To change the form of the expression inside the integral, we introduce a new variable for integration. This technique is called substitution. Let's define a new variable $$u$$ to simplify the argument of the function $$f$$. We will set $$u$$ equal to $$t-x$$.

$$ u = t - x $$

From this definition, we can also express $$x$$ in terms of $$t$$ and $$u$$ by rearranging the equation:

$$ x = t - u $$

Next, we need to find the relationship between the small change in $$x$$ (denoted $$dx$$) and the small change in $$u$$ (denoted $$du$$). If we differentiate $$u = t - x$$ with respect to $$x$$ (treating $$t$$ as a constant), we get:

$$ \frac{du}{dx} = -1 $$

This relationship tells us that $$du$$ is equal to the negative of $$dx$$:

$$ du = -dx $$

Which can also be written as:

$$ dx = -du $$

**step4 Adjust the Limits of Integration**

When we use substitution in a definite integral, the original limits of integration (which were for $$x$$) must be converted to new limits that correspond to the new variable, $$u$$.

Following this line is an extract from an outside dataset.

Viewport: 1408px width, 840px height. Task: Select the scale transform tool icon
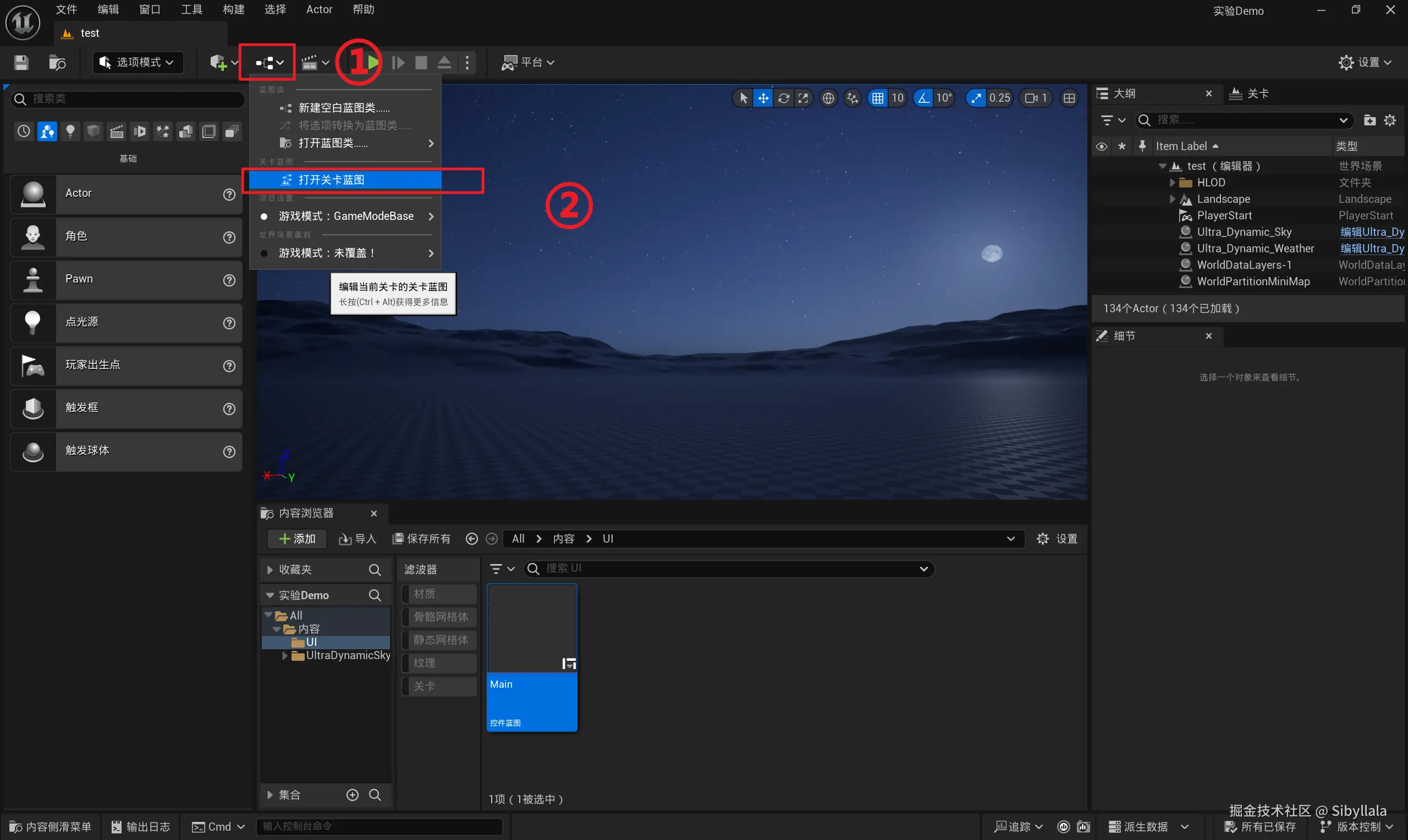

The original lower limit for $$x$$ was $$0$$. Substituting $$x=0$$ into our substitution $$u = t - x$$ gives the new lower limit for $$u$$:

$$ u_{\text{lower}} = t - 0 = t $$

The original upper limit for $$x$$ was $$t$$. Substituting $$x=t$$ into $$u = t - x$$ gives the new upper limit for $$u$$:

$$ u_{\text{upper}} = t - t = 0 $$

So, the new integral will have limits for $$u$$ ranging from $$t$$ to $$0$$.

**step5 Substitute into the Integral**

Now, we replace every part of the original integral with its equivalent expression involving $$u$$. We substitute $$t-x$$ with $$u$$, $$x$$ with $$t-u$$, and $$dx$$ with $$-du$$, along with the new limits of integration.

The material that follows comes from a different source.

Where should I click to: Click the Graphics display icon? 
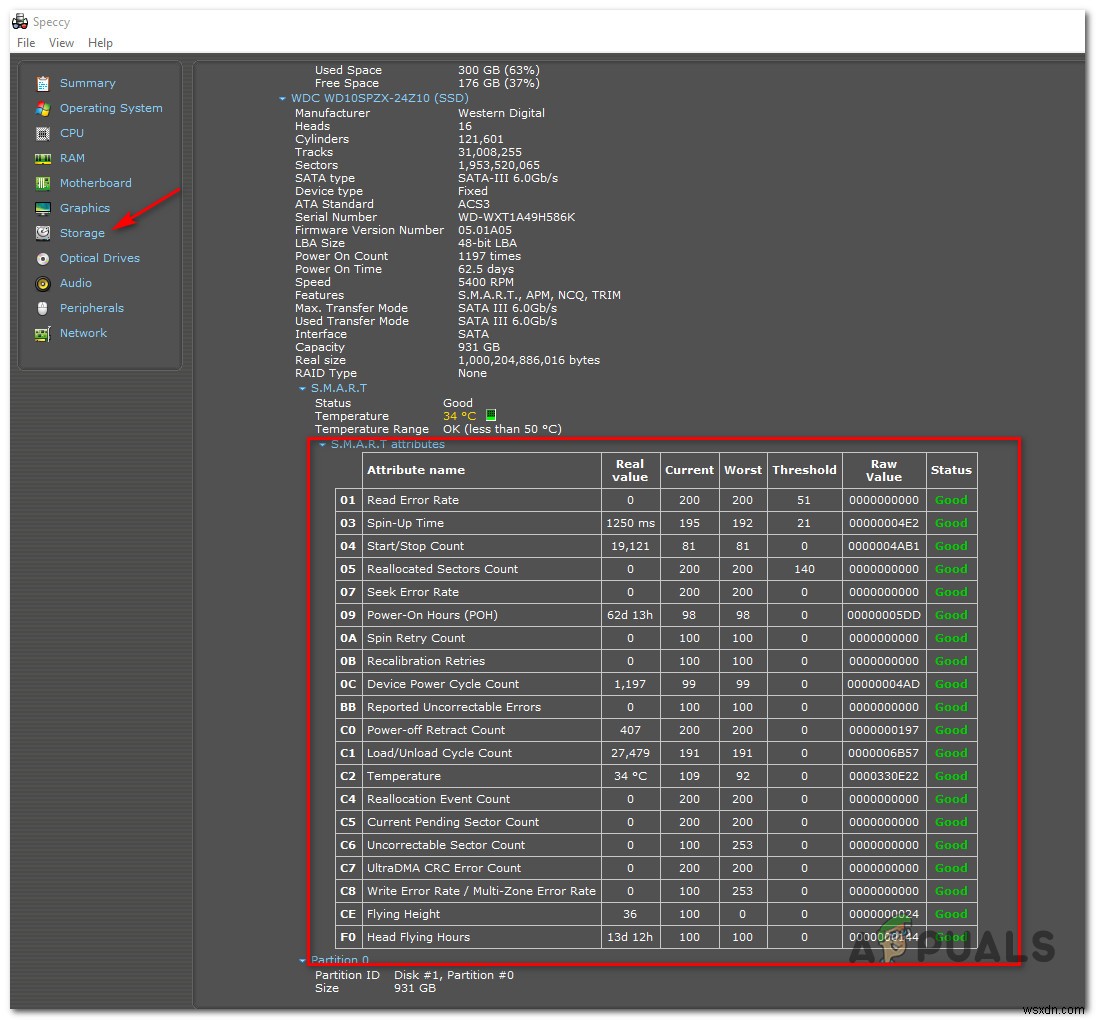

$$ \int_{0}^{t} f(t-x) g(x) d x = \int_{t}^{0} f(u) g(t-u) (-du) $$

**step6 Simplify the Integral Using Integral Properties**

We can simplify the integral obtained in the previous step. A fundamental property of definite integrals states that if you swap the upper and lower limits of integration, the sign of the integral changes. That is, $$ \int_{a}^{b} h(x) dx = - \int_{b}^{a} h(x) dx $$. We also have a negative sign from the $$(-du)$$ term.

First, pull the negative sign from $$-du$$ outside the integral:

$$ \int_{t}^{0} f(u) g(t-u) (-du) = - \int_{t}^{0} f(u) g(t-u) du $$

Now, to change the limits from $$t$$ to $$0$$ back to $$0$$ to $$t$$, we apply the property by introducing another negative sign:

$$ - \int_{t}^{0} f(u) g(t-u) du = - \left( - \int_{0}^{t} f(u) g(t-u) du \right) $$

The two negative signs cancel each other out, simplifying the expression to:

$$ \int_{0}^{t} f(u) g(t-u) du $$

**step7 Replace the Dummy Variable**

In definite integrals, the variable used for integration (like $$u$$ or $$x$$) is called a dummy variable. Its specific letter does not affect the final value of the integral. Therefore, we can replace $$u$$ with $$x$$ to make the expression match the right-hand side of the original equation.

$$ \int_{0}^{t} f(u) g(t-u) du = \int_{0}^{t} f(x) g(t-x) d x $$

This result is exactly the right-hand side (RHS) of the identity we wanted to prove.

**step8 Conclusion of the Proof**

By starting with the left-hand side of the equation and applying a change of variables (substitution) along with properties of definite integrals, we successfully transformed it into the right-hand side. This demonstrates that both expressions are indeed equal.

$$ \text{Therefore, } \int_{0}^{t} f(t-x) g(x) d x=\int_{0}^{t} f(x) g(t-x) d x $$